Jill Stein warns there is "no lesser evil" in final town hall before election
Green Party presidential nominee Dr. Jill Stein and her running mate, Prof. Butch Ware, held what is expected to be their final 2024 campaign town hall on Tuesday – just one week ahead of a high-stakes Election Day.
Stein's message was clear as she and her supporters hit the home stretch of a White House campaign that promises record votes for the Green Party.
"There is no lesser evil in this race. We are standing up to demand an America that works for all of us and a world that works for all of us," the presidential hopeful said during the virtual town hall.
Stein warned that electing one of the two major-party candidates – Democrat Kamala Harris or Republican Donald Trump – will only lead to more war and destruction, with neither committed to doing what is necessary to end Israel's US-backed genocide in Palestine and violence across the Middle East.
Harris is vice president of an administration that has continued to provide weapons and diplomatic cover to Israel despite more than a year of daily atrocities. As a presidential candidate, she has refused to support an arms embargo to protect Palestinian lives. Meanwhile, Trump has urged Israel to "finish the job" in Gaza.

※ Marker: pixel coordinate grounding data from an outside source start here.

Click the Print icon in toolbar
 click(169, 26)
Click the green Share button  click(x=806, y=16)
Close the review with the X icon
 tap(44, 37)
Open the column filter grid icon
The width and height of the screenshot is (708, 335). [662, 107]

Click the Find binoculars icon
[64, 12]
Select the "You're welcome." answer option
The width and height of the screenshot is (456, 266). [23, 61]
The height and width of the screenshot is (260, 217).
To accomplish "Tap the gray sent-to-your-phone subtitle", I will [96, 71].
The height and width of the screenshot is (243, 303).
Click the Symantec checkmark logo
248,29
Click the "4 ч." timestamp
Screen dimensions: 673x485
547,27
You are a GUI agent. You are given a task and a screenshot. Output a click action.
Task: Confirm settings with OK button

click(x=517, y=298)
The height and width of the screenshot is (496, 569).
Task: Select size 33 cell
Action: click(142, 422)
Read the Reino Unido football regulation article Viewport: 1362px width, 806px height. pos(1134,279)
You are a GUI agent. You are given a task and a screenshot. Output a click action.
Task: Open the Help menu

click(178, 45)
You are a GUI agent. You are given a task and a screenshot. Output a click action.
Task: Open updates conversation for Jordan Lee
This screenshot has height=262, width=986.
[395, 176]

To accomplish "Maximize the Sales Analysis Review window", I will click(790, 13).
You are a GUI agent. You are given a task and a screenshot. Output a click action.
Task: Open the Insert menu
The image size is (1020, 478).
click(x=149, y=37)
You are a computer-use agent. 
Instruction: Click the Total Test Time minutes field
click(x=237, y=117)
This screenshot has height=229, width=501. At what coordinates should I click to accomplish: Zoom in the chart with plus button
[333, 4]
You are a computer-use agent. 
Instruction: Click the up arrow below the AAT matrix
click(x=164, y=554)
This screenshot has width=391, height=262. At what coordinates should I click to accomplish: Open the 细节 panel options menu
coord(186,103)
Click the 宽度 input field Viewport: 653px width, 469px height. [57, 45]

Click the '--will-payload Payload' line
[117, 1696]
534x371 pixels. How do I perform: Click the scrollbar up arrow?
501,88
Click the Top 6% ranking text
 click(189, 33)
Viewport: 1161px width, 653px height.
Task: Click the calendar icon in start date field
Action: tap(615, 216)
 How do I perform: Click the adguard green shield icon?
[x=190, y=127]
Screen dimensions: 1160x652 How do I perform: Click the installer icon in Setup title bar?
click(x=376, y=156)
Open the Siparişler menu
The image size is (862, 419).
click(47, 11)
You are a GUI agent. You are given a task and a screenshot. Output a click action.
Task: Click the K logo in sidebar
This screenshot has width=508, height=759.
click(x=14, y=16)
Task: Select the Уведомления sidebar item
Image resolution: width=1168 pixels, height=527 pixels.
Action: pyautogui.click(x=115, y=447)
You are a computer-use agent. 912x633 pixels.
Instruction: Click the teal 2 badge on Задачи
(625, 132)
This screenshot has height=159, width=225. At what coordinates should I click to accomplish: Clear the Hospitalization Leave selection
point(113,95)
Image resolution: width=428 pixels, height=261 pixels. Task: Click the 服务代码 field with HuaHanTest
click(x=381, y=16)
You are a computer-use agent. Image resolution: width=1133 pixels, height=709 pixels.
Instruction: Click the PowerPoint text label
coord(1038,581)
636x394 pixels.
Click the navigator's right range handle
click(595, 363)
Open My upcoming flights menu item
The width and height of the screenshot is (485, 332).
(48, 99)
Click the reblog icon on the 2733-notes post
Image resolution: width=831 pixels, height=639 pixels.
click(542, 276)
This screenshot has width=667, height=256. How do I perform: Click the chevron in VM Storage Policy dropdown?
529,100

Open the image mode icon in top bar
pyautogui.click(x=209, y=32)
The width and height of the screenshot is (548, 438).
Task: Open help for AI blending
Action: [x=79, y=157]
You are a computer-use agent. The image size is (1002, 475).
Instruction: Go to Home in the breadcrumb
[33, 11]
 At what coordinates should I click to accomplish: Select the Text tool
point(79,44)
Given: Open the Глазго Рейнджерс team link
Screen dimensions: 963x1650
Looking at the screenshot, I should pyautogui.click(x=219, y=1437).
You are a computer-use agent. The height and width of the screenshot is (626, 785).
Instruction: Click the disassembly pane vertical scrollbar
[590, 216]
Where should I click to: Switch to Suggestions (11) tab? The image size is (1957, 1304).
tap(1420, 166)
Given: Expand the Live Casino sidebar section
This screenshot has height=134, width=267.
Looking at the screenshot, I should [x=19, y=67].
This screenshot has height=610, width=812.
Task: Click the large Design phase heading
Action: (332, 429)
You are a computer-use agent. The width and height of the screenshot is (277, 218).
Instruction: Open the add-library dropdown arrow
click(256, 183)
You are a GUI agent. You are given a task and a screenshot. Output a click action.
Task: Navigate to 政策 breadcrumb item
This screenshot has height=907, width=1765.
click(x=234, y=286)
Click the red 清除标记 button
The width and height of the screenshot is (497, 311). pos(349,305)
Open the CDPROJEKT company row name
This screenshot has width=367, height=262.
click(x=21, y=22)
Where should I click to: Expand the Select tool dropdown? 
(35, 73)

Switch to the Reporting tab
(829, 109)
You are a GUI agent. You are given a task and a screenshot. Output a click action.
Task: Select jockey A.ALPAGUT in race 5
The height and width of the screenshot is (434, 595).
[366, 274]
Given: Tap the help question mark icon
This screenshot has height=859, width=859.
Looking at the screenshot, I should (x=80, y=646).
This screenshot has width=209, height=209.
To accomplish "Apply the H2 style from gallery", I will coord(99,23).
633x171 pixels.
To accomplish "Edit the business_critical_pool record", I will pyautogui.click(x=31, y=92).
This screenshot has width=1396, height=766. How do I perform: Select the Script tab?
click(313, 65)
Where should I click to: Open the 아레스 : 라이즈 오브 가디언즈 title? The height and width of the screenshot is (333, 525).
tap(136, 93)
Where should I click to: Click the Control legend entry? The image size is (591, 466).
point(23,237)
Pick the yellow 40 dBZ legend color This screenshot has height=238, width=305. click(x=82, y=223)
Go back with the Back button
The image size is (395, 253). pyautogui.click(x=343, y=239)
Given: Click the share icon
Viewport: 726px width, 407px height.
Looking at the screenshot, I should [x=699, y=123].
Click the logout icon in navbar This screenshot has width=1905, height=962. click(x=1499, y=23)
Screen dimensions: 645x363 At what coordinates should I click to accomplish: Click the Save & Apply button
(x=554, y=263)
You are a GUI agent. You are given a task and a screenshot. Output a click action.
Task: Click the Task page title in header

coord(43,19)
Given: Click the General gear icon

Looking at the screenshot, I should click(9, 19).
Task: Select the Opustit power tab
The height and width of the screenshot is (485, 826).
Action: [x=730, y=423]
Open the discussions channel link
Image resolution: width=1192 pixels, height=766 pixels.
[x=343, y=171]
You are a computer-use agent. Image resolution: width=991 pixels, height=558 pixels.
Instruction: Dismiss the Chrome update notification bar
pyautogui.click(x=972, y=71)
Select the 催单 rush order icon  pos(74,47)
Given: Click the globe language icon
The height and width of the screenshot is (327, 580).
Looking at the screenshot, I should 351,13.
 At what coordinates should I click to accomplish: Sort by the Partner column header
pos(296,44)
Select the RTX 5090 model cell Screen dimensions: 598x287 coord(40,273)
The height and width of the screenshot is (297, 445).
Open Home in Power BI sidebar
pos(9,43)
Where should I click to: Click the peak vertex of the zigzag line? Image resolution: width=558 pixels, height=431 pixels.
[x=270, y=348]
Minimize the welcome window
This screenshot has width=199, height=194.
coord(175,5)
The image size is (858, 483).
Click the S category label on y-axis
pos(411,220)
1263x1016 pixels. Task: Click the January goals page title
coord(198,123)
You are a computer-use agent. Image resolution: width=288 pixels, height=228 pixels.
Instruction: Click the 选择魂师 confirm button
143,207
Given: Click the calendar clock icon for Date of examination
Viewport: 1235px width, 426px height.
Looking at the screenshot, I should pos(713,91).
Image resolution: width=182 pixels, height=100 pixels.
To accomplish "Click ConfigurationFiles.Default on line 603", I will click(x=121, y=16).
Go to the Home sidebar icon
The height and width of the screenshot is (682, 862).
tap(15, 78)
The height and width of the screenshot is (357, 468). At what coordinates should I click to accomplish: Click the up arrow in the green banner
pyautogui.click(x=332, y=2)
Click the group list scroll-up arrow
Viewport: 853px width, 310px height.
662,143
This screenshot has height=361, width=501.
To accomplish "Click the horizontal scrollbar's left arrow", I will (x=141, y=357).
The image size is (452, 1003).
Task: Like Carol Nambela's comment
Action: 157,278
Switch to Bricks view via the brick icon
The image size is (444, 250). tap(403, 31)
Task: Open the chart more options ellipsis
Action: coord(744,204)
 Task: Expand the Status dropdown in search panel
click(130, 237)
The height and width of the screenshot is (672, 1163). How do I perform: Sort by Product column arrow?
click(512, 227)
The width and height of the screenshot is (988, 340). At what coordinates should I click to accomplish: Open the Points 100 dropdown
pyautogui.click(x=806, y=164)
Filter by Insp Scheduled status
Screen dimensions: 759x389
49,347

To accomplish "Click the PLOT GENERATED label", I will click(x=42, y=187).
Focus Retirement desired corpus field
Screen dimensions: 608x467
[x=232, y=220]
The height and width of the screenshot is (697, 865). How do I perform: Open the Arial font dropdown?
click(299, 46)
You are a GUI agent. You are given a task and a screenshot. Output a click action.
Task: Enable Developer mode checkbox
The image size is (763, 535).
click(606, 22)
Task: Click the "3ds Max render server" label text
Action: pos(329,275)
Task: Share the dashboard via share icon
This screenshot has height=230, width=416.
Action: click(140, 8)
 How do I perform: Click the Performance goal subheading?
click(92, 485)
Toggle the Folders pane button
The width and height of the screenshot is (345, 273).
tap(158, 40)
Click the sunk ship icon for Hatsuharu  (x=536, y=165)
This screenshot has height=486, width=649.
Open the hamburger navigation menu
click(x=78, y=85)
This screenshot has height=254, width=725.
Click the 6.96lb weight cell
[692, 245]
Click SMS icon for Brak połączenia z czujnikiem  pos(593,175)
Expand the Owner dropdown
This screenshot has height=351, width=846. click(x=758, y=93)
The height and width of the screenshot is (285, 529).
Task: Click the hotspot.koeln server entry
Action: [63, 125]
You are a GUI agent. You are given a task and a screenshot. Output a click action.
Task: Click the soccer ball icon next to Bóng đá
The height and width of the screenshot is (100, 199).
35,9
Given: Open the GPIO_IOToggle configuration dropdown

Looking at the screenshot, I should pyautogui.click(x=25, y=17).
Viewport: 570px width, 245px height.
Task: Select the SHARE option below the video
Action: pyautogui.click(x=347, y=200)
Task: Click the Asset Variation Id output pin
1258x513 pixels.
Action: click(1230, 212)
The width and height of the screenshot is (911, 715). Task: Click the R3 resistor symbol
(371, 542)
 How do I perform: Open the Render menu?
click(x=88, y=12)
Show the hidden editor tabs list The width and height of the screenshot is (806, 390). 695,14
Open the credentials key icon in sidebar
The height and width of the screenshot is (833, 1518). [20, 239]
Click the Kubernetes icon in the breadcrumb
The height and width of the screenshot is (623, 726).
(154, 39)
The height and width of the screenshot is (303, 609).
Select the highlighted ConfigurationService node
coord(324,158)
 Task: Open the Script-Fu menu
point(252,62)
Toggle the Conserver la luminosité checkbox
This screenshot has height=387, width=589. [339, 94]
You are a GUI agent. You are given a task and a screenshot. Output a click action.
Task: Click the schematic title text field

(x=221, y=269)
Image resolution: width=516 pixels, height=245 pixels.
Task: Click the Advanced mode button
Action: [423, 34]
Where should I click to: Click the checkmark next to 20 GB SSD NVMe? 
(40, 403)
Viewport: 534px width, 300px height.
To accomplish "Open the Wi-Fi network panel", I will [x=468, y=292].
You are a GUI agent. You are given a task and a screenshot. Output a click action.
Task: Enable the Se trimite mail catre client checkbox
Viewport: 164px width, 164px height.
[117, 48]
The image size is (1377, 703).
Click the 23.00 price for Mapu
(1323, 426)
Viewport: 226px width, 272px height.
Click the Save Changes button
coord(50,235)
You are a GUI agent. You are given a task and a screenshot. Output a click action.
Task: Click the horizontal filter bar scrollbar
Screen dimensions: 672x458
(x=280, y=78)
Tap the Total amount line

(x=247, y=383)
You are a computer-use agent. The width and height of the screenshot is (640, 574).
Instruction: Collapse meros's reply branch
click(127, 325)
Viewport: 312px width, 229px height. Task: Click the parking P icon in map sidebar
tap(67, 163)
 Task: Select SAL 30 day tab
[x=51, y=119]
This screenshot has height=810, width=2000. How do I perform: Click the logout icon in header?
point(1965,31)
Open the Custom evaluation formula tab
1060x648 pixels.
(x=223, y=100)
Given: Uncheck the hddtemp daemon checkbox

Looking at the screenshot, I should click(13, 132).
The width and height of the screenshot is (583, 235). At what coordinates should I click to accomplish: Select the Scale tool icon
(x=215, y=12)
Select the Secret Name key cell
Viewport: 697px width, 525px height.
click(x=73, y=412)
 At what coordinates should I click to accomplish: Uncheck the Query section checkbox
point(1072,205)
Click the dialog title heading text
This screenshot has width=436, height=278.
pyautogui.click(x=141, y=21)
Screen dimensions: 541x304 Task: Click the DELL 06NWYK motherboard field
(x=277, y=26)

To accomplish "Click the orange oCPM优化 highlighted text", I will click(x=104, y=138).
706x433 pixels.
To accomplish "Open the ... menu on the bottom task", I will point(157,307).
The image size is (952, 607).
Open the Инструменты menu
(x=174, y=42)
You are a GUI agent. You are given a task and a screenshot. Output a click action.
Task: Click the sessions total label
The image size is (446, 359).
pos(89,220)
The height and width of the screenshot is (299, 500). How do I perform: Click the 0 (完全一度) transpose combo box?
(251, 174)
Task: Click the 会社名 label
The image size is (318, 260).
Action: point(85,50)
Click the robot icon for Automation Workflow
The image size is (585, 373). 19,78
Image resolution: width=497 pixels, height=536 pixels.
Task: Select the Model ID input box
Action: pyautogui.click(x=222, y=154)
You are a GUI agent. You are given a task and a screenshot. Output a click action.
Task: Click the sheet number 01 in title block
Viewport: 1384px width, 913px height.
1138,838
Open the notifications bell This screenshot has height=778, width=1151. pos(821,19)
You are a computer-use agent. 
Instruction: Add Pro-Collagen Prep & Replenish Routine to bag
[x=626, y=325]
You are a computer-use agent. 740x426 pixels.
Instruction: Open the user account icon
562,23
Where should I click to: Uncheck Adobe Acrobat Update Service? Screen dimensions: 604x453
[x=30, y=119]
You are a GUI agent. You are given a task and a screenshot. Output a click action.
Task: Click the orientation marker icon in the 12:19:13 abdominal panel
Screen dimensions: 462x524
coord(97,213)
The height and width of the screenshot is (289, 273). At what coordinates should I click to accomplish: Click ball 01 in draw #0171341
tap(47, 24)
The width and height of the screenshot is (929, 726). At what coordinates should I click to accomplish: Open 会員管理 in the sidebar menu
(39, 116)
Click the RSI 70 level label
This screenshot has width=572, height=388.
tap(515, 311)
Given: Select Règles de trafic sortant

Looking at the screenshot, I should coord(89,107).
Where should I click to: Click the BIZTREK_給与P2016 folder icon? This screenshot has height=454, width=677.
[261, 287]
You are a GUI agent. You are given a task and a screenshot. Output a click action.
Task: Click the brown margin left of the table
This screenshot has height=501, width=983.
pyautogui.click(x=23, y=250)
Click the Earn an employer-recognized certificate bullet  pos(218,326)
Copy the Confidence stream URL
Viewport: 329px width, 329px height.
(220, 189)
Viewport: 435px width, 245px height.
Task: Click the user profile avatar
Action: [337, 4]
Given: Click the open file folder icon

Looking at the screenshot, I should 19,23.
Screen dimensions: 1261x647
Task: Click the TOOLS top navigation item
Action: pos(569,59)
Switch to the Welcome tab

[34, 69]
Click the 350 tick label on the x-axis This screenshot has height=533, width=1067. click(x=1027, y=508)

Stein, by contrast, has listed cutting off US military assistance to Israel as the top item on her Day 1 agenda as president. She characterizes ending the Democratic-Republican stranglehold on American politics as the necessary first step toward peace.
"To free Palestine, we must also free ourselves – free ourselves from the duopoly, free ourselves from endless war, free ourselves from oligarchy, from neocolonialism, from the genocide that's been committed historically in this country, not only against African Americans and Indigenous Americans, and the slow-rolling genocides we have committed around the world," Stein emphasized on Tuesday.
"We must stand up against all of that because the war abroad goes hand in hand with a war here at home, and neither of these are okay."
Jill Stein and Butch Ware chart another path forward
Stein's presidential campaign has energized voters of all backgrounds who are fed up with US warmongering and looking for an alternative path forward.
Amid overlapping crises at home and abroad, vice-presidential candidate Ware praised the Green Party for giving the American people a "channel for their aspirations and hopes, not just for the venting of our fears and our frustrations."
These aspirations include embracing a foreign policy respectful of human rights, divesting from militarized police, taking bold climate action, and dismantling systemic racism through reparatory justice.
Ware said he believes he, a Black Muslim professor, and Stein, a white Jewish medical doctor, were destined to come together in this election cycle.
"There never has been quite this kind of duo in American politics or really in global history," he said. "All of our traditions of faith and conscience tell us that in this moment, the way that humanity is moving is wrong and that we are, in point of fact, better than this. We are capable of better than this."
Although the road to the White House may be an uphill one, Stein made a "declaration of victory" on Tuesday for the campaign's success in uniting people across racial, ethnic, and national lines in the struggle for justice and peace.
"We still have battles to go, but I think we have won the day here by coming together, by embodying this new world that we are calling for," she insisted.